1.分野向けの機械
Haskellは純粋関数型言語である。自販機、改札機、ロボットなどのある分野に向けた機械に本来備わっている状態を扱うことはあまり得意としていないが、これを可能にしてくれるのが、オペレーショナル・モナドである。
オペレーショナル・モナドは、命令の集合と命令の解釈をプログラムの中で設定できるようになっている。従って、それぞれの分野ごとに、独自の命令とその解釈を与えれば、分野ごとの機械が作れることになる。また、命令を同じにして解釈を変えれば、外からの操作は全く同じだが、仕事の内容は全く異なる機械を提供することも可能だ。
このようなことができるオペレーショナル・モナドはHaskellの新しい応用分野を開拓する可能性を秘めている。そこで、数式から木構造に変換する独自の機械をオペレーショナル・モナドで作成することを考える。
2.オペレーショナル・モナドの基本部分を利用する
オペレーショナル・モナドは、基本的な部分とモナド演算子と呼ばれる拡張部分とを有している。まず、基本的な部分から説明する。ここでは、Program,singleton,Prompt,viewが用意されている。Programは次のようになっている。
type Program instr a = ProgramT instr Identity a
抽象的データ型である Program instr aはプログラムを表す。プログラムは、命令ツリーで表され、命令ツリーで使用される命令の集合はinstで定義したものである。また、aは型引数で、プログラムの戻りの型である。
具体的な例で考えたほうが分かりやすいので、オペレーショナル・モナドに載っている例で説明する。以下は、スタックに関する命令の集合を代数的データ型として定義したものである。これは、StackInstructionは型コンストラクタで、型引数aを有し、二つの値コンストラクタPushとPopを有すること、を意味する。
data StackInstruction a where Push :: Int -> StackInstruction () Pop :: StackInstruction Int
値コンストラクタPushは引数に整数をとり、戻り値は()(空のタプル、unit型ともいう)で、その型はStackInstruction ()である。戻り値がないのに型があるのは変に感じるが、Haskellは型言語なので戻り値がなくても型は返る。Pushは引数を有せず、戻り値はIntだが、その型はStackInstruction Intである。
このプログラムは次のようになっている。
type StackProgram a = Program StackInstruction a
ここでのスタックプログラム(StackProgram)は、StackInstructionで定義された命令から作られた命令のツリーである。
しかし、残念なことに、プログラムの中では、StackInstructionで定義された命令をそのまま使うことはできない。プログラムの中で使えるようにするのがsingletonである。それぞれの命令に関数singletonを適応するとプログラムの中で使えるようになる。singletonは次のようになっている。
singleton :: instr a -> ProgramT instr m a
型シノニムPromptは、命令のツリーを最初の命令と残りの命令ツリーに分離した型シノニムである。

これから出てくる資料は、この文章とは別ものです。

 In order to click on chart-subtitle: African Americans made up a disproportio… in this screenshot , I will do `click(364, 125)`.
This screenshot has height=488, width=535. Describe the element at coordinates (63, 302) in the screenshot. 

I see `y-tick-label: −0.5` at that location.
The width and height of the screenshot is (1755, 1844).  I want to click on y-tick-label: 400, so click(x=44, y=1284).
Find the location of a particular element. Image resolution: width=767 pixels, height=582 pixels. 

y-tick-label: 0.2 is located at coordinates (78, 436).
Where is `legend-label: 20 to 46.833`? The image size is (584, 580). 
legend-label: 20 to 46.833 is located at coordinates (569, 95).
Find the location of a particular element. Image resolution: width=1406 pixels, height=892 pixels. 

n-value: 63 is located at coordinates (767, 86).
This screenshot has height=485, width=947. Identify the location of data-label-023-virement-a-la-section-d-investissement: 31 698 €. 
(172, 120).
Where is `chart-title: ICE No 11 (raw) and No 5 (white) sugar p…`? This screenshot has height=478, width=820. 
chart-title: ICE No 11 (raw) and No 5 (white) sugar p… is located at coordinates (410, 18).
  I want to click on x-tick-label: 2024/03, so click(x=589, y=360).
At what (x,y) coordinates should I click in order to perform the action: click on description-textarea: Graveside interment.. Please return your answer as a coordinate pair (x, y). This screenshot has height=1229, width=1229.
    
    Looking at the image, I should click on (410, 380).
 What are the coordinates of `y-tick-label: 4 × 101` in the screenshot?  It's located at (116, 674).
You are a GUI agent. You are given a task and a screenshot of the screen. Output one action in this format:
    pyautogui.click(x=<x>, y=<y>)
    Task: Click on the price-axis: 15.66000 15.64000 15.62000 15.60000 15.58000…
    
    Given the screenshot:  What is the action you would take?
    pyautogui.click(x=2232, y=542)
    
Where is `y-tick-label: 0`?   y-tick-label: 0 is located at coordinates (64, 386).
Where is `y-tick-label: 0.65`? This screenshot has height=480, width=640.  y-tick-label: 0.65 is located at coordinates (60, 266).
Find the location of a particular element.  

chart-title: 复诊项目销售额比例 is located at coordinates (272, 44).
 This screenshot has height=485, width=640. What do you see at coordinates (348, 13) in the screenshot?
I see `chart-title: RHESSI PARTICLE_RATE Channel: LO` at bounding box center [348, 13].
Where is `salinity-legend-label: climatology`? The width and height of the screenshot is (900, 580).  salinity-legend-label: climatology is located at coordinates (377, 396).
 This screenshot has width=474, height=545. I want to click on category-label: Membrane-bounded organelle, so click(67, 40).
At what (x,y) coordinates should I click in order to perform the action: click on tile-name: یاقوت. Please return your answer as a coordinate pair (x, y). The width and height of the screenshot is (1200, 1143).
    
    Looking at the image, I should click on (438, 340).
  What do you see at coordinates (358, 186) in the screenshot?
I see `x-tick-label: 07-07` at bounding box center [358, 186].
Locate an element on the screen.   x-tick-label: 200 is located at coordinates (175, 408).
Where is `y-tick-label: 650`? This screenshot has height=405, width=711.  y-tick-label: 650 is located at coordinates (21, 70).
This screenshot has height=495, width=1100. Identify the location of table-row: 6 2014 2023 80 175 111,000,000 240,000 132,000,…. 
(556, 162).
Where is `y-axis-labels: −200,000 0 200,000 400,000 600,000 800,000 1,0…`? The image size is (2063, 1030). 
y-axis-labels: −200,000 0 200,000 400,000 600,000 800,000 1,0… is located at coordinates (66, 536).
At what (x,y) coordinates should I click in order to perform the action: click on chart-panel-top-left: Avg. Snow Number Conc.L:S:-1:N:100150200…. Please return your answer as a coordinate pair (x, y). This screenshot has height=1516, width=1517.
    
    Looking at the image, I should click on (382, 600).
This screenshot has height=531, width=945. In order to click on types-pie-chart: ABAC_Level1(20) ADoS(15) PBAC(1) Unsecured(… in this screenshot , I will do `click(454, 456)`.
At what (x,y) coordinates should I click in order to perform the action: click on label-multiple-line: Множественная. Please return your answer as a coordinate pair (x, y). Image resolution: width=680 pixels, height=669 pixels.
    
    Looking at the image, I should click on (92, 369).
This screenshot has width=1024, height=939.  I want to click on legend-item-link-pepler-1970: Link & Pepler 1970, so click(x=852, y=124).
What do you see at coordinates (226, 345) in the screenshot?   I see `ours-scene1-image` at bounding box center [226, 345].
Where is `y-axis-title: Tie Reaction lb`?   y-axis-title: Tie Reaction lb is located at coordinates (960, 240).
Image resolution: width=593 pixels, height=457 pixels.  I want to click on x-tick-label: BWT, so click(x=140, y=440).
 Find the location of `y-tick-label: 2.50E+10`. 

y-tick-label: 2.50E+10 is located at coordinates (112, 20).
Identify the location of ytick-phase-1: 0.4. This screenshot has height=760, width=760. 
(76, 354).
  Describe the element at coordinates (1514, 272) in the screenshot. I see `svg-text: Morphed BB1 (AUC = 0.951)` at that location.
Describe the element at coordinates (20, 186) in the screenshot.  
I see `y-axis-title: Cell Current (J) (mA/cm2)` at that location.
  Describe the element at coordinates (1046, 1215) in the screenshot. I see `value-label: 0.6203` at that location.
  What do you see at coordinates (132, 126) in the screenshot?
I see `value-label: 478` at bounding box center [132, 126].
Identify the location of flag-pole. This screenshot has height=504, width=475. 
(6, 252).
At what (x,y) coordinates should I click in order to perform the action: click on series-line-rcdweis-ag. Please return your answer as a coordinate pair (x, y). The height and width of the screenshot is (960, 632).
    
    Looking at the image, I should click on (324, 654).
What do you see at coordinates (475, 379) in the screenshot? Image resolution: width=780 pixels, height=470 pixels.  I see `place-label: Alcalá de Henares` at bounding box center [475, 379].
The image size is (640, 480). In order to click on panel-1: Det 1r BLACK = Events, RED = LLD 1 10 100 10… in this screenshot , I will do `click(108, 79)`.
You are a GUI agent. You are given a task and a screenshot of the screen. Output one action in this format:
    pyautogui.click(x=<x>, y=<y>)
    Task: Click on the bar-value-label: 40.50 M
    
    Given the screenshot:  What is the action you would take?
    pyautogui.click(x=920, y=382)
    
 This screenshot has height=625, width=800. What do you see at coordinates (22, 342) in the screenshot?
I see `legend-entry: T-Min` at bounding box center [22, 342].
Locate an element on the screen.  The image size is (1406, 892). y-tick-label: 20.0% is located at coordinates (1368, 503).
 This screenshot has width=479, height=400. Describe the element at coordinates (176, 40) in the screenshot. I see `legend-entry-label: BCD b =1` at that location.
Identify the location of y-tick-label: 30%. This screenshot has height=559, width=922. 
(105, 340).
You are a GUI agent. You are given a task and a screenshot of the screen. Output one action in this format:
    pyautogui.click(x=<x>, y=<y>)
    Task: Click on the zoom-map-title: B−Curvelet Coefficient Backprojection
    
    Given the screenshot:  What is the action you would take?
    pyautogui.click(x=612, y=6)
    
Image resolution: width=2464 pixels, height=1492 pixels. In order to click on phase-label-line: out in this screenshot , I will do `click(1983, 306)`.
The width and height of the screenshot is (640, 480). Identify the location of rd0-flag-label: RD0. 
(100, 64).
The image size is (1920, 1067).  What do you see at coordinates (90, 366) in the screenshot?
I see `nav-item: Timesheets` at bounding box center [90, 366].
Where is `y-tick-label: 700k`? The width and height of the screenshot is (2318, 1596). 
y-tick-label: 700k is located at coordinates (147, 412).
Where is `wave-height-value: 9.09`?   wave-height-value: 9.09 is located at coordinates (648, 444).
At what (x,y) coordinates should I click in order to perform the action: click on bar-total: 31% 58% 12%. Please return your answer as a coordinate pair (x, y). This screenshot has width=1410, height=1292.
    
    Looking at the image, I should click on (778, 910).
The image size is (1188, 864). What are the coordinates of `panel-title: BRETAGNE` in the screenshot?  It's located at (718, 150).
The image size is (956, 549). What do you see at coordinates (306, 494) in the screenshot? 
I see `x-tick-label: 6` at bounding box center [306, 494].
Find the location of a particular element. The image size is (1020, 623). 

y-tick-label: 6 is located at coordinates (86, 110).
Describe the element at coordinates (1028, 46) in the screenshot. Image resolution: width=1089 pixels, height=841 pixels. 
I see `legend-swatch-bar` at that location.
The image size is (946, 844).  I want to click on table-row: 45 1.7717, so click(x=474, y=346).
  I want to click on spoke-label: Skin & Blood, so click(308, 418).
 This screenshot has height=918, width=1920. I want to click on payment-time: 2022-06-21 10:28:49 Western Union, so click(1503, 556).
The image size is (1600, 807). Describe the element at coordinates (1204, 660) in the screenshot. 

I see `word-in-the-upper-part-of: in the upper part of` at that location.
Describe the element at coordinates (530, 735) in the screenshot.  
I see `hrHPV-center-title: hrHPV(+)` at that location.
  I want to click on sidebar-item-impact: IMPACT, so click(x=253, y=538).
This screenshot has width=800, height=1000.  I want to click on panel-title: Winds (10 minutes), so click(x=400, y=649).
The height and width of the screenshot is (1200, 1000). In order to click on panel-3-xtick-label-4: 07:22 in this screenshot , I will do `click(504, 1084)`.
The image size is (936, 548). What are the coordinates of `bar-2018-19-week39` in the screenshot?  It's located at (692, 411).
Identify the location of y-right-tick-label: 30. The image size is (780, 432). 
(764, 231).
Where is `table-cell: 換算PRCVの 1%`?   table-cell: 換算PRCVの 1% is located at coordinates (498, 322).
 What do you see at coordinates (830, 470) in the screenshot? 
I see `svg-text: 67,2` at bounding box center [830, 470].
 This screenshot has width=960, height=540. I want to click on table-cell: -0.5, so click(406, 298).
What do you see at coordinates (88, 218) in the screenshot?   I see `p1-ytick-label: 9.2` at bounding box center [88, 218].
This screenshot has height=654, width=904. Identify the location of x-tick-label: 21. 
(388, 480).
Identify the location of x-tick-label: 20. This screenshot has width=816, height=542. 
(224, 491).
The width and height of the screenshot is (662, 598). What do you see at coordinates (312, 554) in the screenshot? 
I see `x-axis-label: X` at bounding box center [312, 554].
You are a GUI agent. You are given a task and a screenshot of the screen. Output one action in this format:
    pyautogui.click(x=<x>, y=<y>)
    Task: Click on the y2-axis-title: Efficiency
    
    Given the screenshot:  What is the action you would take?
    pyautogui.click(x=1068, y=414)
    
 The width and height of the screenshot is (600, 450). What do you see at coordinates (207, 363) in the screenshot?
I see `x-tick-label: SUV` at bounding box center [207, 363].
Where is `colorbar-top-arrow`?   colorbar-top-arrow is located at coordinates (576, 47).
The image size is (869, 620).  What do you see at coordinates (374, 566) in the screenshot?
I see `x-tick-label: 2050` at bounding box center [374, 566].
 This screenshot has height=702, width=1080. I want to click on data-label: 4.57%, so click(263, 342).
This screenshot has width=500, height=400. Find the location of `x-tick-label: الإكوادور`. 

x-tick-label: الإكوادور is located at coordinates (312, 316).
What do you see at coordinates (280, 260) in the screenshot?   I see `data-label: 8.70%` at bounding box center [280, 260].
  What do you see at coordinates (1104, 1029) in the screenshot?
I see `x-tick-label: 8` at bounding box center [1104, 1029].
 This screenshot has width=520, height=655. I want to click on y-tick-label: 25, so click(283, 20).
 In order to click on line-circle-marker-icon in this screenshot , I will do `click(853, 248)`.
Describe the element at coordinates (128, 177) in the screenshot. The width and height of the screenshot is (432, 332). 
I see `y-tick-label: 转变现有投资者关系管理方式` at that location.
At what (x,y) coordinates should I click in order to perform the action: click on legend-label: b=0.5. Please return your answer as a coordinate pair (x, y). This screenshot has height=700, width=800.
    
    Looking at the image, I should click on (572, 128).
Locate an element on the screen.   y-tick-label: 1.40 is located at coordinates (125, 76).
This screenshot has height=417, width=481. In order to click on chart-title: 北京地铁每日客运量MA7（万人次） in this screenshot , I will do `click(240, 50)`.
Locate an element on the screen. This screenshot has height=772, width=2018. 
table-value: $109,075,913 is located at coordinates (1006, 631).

type Prompt instr a = PromptT instr Identity a
viewは、命令ツリーで表されているプログラムを、最初の命令と残りの命令ツリーに分離する関数である。
view :: Program instr a -> Prompt instr a
ここでも、オペレーショナル・モナドに載っている例で説明する。例は次のようになっている。
interpret :: StackProgram a -> (Stack Int -> a) interpret = eval . view where eval :: Prompt StackInstruction a -> (Stack Int -> a) eval (Push a :>>= is) stack = interpret (is ()) (a:stack) eval (Pop :>>= is) (a:stack) = interpret (is a ) stack eval (Return a) stack = a
ここでの処理を簡単に説明する。関数interpretはプログラム(ここではStackProgram aを受け取る。プログラムは命令ツリーになっているので、それを、関数viewによって最初の命令と残りの命令ツリーに分離する。関数evalは、この結果を受け取り、最初の命令を解釈実行し、新しいスタックを作成し、戻り値を返して、残りの命令ツリーの実行に移る。
命令の解釈は、パターン照合により行われる。この例では、Push,Pop,Returnがそうである。Returnは命令ツリーが終了したときに発生するものである。なお、残りの命令のツリーと戻り値は、Pushの場合には(is ())で、Popの場合には、(is a )である。また、スタックは、Pushの場合にはstackから(a:stack)に、Popの場合には(a:stack)からstackに変わる。